Almost 40 years after she was brutally gang raped, one woman’s quest for justice has placed her at the centre of a bold new bid to do away with legislation that puts a time cap on suing sexual offenders for damages.
Late last year, the woman – identified only as “AR” in court documents – approached the KwaZulu-Natal High Court in Durban with a civil suit against two of six men she says held her in a bedroom and raped and assaulted her for hours on end while she was at a party in late 1981. The other four men, she says, were unknown to her.
She was around 18 years old at the time and says she was “degraded and humiliated” and left with “significant impairment to her personality and psyche” as well as “extremely poor self-esteem” and depression in the wake of her ordeal. And she now wants R600,000 in damages.
But the men – who are identified as “AB” and “AN” and deny the allegations against them – have asked the court to throw the claim out on the basis that the Prescription Act only gives litigants in these kinds of cases up until three years after the fact to take civil action.
She in turn is challenging the constitutionality of the act.
The act makes an exception for survivors of sexual offences in that the clock doesn’t start ticking if they are unable to institute proceedings because of “mental or intellectual disability, disorder or incapacity, or any other factor the court deems appropriate”, but they have to be able to show this in court.
AR maintains she was, indeed, unable but her position is that she shouldn’t have to explain herself in court. In her filings, she highlighted “the unique features of sexual offences”, including the “cultural and social myths and attitudes surrounding sexual offences including secrecy, fear and shame” and the way these impacted on a survivor’s decision to pursue legal action.

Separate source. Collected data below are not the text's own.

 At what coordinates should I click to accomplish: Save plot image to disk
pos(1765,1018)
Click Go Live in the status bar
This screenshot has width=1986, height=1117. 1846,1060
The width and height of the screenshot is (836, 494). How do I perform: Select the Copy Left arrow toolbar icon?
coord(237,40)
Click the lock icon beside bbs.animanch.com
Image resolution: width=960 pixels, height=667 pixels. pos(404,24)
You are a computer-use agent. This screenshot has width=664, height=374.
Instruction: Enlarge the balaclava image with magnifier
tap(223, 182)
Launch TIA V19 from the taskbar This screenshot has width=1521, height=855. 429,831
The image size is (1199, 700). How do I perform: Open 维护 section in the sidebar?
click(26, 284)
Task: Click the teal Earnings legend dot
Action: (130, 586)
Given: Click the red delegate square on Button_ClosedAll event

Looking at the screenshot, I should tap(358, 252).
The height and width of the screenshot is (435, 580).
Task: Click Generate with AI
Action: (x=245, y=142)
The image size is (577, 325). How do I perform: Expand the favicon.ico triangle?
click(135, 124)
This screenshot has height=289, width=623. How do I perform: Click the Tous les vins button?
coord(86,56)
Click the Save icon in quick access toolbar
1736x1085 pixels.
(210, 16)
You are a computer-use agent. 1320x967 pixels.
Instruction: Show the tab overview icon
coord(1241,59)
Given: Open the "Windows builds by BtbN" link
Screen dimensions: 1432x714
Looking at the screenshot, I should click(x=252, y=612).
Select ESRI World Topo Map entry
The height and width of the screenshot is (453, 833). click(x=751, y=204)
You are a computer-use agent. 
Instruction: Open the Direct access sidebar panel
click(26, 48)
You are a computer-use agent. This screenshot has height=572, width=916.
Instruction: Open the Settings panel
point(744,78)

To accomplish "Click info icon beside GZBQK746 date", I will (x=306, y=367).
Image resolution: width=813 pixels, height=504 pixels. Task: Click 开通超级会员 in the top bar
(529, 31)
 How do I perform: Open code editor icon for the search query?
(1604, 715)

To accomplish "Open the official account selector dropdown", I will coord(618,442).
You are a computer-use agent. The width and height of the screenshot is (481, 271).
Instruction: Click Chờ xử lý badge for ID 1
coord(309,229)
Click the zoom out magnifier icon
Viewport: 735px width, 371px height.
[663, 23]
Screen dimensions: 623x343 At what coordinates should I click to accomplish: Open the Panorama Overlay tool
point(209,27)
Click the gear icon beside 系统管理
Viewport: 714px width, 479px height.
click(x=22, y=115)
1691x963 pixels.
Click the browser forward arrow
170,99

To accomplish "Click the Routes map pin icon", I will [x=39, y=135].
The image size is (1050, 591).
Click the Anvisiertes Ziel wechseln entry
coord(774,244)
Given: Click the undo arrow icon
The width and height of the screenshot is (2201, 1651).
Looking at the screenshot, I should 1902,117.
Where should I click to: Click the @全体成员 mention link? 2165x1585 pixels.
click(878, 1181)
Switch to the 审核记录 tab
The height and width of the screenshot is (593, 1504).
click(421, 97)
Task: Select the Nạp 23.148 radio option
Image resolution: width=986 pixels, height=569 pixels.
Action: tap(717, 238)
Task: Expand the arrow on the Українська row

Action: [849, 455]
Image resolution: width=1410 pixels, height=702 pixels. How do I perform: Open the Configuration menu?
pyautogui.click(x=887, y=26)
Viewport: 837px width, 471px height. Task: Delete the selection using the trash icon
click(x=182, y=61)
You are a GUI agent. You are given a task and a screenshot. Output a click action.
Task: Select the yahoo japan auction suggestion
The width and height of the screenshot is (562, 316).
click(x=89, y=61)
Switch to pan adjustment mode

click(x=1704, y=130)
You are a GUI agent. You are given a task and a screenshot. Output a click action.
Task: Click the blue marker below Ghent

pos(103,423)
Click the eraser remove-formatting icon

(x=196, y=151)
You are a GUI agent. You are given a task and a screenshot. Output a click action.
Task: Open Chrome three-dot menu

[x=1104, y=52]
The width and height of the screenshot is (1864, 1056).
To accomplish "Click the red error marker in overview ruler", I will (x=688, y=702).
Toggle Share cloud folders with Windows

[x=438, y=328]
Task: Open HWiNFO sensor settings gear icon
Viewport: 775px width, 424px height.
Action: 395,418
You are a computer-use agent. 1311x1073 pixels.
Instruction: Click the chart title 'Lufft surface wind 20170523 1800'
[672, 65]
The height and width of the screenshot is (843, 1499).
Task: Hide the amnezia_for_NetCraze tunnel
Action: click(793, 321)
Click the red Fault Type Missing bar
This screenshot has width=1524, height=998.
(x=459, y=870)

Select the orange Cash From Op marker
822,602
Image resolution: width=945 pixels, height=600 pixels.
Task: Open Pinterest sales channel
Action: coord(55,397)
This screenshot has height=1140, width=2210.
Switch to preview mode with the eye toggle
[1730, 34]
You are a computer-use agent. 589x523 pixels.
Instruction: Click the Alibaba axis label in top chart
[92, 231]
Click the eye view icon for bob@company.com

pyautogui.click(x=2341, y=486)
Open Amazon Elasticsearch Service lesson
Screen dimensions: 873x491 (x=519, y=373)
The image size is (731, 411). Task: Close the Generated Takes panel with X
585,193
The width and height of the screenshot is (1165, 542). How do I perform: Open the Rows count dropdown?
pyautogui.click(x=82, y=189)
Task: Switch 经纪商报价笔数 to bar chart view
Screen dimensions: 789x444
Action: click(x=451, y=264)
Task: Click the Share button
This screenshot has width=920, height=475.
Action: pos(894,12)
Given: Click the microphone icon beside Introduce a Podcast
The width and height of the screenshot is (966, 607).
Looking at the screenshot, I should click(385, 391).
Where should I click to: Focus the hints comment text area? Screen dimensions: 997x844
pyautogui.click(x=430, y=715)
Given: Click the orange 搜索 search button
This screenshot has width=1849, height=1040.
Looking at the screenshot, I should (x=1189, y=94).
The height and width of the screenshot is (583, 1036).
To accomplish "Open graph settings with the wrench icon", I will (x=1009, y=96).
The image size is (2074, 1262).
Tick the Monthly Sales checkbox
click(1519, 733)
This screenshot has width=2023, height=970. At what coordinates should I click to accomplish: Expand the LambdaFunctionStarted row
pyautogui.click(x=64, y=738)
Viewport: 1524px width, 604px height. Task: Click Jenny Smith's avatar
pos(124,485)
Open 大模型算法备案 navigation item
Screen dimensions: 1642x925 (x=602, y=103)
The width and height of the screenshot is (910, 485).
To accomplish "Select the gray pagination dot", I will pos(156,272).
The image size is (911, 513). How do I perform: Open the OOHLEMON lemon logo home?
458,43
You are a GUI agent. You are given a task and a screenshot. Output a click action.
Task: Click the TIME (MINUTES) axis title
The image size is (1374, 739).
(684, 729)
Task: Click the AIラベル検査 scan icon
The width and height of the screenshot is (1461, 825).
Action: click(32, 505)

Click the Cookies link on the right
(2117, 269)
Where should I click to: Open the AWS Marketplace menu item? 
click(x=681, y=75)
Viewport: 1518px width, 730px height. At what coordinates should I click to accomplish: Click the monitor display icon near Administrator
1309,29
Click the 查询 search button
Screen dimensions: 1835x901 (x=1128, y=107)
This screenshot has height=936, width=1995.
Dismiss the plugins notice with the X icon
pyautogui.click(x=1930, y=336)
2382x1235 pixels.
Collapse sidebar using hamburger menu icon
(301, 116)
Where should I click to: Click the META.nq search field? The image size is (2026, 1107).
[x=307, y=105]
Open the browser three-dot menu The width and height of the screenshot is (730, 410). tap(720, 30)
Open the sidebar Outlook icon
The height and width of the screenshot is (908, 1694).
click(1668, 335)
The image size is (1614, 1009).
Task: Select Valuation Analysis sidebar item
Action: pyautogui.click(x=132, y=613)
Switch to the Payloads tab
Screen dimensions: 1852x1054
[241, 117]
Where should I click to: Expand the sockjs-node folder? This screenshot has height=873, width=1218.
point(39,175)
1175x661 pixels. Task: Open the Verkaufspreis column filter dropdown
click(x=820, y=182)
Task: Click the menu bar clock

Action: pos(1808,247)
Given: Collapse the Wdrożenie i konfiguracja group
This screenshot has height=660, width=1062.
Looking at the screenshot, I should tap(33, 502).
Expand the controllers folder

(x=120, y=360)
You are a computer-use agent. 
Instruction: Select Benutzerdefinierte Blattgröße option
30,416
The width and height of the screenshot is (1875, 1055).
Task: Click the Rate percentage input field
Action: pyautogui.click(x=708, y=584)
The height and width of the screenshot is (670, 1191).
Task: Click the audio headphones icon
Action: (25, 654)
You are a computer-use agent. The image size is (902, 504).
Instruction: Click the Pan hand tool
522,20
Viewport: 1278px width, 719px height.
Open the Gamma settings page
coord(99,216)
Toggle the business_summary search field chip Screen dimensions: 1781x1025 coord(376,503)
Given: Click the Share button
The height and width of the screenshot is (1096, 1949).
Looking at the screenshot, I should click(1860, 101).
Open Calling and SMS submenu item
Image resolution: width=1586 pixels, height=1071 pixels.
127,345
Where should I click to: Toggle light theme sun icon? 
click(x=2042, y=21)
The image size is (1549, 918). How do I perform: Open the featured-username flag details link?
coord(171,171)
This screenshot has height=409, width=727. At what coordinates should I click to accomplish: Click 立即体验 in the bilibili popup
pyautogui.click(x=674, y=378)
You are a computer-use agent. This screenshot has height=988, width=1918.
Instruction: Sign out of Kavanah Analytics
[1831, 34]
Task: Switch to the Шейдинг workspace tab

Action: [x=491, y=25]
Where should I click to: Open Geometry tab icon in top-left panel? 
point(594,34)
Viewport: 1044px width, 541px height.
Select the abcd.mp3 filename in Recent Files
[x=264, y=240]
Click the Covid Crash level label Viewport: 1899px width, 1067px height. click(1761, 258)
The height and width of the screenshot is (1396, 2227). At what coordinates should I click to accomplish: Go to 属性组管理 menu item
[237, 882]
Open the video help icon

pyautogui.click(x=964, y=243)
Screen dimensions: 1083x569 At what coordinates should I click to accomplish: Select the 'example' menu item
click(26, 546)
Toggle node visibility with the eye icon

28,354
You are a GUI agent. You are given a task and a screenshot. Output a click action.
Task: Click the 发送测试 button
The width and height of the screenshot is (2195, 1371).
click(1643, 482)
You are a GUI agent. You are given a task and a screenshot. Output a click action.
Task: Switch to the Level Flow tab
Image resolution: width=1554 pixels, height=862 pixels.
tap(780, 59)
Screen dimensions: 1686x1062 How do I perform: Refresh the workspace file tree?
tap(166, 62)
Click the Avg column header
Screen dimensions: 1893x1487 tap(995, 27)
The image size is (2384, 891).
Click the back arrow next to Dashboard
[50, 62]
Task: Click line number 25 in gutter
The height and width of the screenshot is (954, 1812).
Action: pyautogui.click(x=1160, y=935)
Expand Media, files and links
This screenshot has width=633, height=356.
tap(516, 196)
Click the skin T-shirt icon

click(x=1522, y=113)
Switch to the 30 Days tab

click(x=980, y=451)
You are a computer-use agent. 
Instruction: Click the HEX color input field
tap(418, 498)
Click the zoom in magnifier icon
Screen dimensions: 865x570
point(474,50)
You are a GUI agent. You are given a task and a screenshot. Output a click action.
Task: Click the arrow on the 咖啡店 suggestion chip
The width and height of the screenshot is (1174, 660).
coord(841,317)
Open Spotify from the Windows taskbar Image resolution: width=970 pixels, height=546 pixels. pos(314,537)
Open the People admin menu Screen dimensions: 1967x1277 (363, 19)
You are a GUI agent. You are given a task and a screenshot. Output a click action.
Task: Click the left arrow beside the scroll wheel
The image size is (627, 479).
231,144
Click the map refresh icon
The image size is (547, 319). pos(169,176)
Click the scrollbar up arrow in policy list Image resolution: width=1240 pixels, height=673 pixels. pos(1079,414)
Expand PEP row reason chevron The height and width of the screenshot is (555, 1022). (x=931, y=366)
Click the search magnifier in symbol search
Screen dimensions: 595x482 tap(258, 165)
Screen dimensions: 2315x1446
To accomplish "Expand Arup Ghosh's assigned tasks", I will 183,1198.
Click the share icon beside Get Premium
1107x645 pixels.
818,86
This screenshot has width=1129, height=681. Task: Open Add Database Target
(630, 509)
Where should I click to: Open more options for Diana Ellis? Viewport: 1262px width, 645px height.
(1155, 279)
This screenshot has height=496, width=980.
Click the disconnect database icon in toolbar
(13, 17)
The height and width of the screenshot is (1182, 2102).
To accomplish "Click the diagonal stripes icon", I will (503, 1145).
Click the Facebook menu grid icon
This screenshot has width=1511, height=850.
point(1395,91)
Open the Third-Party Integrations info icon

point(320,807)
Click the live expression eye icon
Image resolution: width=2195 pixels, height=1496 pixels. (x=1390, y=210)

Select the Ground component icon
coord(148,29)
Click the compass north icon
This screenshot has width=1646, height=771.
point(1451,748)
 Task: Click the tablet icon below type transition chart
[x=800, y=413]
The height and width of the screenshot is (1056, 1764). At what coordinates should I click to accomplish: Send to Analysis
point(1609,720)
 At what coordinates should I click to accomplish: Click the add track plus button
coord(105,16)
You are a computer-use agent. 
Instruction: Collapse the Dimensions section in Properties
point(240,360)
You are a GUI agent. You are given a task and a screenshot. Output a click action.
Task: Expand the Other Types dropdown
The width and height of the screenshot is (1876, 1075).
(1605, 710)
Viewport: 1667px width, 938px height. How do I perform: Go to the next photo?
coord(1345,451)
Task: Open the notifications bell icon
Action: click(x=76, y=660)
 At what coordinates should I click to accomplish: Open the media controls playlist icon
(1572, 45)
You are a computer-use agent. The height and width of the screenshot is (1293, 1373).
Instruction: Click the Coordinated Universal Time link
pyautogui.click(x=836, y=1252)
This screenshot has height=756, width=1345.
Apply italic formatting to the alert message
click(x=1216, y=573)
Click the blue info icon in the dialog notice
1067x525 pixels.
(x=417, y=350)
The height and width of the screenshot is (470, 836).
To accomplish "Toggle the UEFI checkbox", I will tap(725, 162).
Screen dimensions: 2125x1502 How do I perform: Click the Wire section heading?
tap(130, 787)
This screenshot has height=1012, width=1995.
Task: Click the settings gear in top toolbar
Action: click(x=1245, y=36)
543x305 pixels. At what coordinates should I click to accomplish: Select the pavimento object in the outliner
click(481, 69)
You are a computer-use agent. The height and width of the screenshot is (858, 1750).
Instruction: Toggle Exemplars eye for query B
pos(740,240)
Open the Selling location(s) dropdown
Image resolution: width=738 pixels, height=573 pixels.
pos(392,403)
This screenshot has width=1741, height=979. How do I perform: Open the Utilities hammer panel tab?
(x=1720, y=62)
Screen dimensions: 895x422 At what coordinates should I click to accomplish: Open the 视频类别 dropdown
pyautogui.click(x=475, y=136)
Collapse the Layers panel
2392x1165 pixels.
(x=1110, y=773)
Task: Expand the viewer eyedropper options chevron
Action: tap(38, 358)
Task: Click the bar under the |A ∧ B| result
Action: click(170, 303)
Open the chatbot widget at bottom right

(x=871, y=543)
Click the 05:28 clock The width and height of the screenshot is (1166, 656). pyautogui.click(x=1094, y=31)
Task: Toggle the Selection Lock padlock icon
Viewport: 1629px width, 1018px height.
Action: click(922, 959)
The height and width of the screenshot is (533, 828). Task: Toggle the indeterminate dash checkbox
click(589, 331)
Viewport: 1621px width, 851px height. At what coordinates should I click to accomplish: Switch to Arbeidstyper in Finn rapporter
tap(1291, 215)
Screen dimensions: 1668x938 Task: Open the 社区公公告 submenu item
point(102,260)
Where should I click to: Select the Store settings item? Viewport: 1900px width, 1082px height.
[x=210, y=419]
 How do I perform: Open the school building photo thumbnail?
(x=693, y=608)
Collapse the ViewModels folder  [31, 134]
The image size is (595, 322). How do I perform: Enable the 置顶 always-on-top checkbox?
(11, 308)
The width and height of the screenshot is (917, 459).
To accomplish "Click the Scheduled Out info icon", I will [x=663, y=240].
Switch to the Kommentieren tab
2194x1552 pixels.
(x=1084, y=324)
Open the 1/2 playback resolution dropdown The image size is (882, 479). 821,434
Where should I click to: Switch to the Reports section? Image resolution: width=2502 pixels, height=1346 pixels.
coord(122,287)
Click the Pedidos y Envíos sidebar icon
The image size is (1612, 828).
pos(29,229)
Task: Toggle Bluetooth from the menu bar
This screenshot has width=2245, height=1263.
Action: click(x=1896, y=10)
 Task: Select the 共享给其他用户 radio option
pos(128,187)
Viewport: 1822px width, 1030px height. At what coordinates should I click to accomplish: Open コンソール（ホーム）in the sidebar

“The manner and extent to which each of these features impacts a plaintiff’s ability and/or decision to disclose and initiate legal process will differ in each individual case,” she said.
AR is being represented by the Women’s Legal Centre. Her advocate, Bronwyn Pithey, this week told The Citizen there simply wasn’t always a psychological or emotional reason that a survivor didn’t pursue legal action at the time.
“Sometimes, the reason people don’t want to proceed is, for example, because they know their families won’t manage it,” Pithey said.
In her view, the exceptions provided for in the act didn’t go “far enough”.
“What it does is place what we call an ‘evidentiary burden’ on the plaintiff. Before a survivor can start engaging with the merits of the matter, she’s got to show she was unable. And we say placing that extra burden on sexual violence survivors is unconstitutional.”
In 2018, the Constitutional Court set aside sections of the Criminal Procedure Act which prevented the National Prosecuting Authority (NPA) from criminally prosecuting most sexual offences committed more than 20 years ago.
This was on the back of a case brought by a group of eight men and women who alleged they had been molested by well-known local billionaire the late Sidney Frankel in the ’70s and ’80s. They initiated criminal proceedings against him several years later but the NPA declined to prosecute him because the charges had prescribed.
As a result of that case, there is now no prescription in place for the criminal prosecution of sexual offences.
Pithey said this week they were hoping for a similar ruling in relation to civil cases of this nature.
“We’re saying the same should be for a civil case, there shouldn’t be any hoops people have to jump through,” she said.
In October 2018, AR reported her ordeal to the police and Pithey said that they were still waiting to hear from the NPA if a prosecution would go ahead.